Segment Start: Material for this exercise

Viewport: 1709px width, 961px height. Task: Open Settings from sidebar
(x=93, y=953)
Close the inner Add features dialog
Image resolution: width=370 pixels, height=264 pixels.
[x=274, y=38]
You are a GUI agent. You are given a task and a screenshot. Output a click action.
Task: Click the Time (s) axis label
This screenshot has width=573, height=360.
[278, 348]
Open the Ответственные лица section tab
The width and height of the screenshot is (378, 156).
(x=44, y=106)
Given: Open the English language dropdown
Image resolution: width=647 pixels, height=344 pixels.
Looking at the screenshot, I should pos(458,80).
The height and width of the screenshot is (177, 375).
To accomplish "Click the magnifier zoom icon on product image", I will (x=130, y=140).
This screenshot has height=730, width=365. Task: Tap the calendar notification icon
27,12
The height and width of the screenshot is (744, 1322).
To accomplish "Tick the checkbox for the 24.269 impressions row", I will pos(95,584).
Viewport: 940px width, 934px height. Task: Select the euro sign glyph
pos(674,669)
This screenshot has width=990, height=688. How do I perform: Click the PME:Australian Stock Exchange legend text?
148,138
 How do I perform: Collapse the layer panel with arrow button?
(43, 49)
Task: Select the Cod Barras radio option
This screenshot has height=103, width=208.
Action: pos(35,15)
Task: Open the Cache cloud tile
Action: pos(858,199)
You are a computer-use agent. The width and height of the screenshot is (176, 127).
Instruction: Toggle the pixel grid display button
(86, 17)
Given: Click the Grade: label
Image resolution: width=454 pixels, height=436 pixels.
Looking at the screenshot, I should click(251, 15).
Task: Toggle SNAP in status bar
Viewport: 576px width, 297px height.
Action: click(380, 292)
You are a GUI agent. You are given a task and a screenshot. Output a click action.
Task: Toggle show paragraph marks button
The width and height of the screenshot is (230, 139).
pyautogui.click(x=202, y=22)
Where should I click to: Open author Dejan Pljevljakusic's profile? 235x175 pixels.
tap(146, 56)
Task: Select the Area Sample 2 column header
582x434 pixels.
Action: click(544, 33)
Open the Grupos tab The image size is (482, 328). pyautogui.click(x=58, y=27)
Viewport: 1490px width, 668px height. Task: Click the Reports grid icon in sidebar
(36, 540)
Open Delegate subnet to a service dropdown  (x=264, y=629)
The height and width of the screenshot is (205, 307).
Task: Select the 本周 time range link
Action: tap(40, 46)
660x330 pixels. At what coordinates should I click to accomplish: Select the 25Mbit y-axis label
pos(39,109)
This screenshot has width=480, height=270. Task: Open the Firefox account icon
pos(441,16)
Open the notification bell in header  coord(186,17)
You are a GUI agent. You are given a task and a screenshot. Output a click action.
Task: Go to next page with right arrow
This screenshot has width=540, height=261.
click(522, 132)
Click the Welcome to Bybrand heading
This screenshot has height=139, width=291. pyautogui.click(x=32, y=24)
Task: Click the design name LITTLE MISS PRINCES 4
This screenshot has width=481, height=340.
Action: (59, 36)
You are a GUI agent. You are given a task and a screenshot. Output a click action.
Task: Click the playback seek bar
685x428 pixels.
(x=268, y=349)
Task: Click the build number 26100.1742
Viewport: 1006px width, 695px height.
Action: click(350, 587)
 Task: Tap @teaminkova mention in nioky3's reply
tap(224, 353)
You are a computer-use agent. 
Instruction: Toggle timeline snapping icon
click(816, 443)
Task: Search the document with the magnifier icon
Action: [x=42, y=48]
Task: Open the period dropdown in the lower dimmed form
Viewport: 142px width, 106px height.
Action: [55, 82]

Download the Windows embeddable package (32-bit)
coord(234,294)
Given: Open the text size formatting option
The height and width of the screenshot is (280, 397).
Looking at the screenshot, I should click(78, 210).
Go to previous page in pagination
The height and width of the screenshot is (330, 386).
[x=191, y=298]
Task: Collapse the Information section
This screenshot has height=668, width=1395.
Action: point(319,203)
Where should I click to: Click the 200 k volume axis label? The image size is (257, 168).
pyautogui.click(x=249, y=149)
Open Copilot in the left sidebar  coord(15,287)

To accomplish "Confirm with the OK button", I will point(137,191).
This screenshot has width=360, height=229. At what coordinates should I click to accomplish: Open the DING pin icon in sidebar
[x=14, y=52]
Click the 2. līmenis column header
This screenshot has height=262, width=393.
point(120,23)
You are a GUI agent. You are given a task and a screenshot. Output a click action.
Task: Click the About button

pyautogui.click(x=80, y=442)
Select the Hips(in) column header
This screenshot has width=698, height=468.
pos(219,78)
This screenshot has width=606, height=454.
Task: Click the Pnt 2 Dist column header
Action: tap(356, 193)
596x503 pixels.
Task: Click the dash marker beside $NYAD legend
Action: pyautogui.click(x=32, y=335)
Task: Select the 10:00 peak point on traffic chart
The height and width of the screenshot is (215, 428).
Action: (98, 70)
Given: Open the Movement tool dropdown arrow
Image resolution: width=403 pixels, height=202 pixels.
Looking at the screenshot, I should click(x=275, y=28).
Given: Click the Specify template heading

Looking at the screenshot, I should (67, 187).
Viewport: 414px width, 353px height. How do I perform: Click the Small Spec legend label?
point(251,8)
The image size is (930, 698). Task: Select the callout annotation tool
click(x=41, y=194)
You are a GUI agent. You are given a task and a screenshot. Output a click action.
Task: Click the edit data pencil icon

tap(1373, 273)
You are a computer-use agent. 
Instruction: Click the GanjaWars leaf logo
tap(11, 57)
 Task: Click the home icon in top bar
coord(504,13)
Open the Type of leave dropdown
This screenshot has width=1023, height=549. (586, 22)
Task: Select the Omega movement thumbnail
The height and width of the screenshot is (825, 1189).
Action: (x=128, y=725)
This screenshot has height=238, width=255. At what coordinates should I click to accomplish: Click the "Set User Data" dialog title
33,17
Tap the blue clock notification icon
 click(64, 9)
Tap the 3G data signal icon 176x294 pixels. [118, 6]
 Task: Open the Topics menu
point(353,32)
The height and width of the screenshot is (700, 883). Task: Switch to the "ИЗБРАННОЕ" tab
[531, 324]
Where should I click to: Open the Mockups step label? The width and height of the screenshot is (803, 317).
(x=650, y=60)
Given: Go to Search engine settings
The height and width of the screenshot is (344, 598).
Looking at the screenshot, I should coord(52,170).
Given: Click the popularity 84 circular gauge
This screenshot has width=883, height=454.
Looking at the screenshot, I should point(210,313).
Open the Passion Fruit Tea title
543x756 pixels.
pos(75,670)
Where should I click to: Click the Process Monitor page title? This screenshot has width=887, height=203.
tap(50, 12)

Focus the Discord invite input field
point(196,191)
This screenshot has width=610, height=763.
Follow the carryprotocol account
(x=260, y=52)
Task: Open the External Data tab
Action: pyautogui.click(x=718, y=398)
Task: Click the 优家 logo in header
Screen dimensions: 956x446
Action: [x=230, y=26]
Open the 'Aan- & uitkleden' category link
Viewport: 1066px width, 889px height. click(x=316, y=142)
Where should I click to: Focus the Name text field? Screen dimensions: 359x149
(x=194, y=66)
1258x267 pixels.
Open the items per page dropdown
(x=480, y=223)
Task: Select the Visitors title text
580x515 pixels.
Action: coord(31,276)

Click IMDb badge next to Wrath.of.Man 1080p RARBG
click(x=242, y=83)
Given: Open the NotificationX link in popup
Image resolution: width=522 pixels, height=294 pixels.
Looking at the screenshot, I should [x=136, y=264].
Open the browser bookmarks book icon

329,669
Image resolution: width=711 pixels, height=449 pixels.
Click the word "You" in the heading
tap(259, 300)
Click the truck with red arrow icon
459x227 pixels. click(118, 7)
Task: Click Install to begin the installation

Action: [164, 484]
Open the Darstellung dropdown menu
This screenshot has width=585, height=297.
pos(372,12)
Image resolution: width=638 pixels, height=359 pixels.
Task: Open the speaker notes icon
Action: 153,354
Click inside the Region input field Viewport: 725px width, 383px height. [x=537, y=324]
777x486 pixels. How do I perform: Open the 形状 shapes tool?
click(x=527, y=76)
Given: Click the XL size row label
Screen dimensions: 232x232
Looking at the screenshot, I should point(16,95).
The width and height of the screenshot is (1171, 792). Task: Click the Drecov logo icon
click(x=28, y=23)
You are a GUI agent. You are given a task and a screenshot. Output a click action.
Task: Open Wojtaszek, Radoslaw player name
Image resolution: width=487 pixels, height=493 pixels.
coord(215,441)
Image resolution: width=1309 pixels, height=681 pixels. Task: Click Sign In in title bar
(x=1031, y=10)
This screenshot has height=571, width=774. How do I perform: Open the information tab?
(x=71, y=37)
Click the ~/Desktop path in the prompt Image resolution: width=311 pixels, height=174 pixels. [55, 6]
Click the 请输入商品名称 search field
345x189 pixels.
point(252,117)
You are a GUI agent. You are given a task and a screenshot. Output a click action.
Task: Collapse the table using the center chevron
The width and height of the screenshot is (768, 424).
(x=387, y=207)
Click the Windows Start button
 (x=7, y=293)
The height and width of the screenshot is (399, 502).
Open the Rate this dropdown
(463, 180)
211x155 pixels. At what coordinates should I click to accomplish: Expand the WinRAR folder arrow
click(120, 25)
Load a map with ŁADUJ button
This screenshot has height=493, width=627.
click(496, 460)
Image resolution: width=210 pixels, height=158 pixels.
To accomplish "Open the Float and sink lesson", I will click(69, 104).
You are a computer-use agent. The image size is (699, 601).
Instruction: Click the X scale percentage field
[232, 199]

Segment End: Material for this exercise

Try it
Note each line of the entries that has "section" in it, and copy those lines.

Task answer
Open the Ответственные лица section tab
Task: Collapse the Information section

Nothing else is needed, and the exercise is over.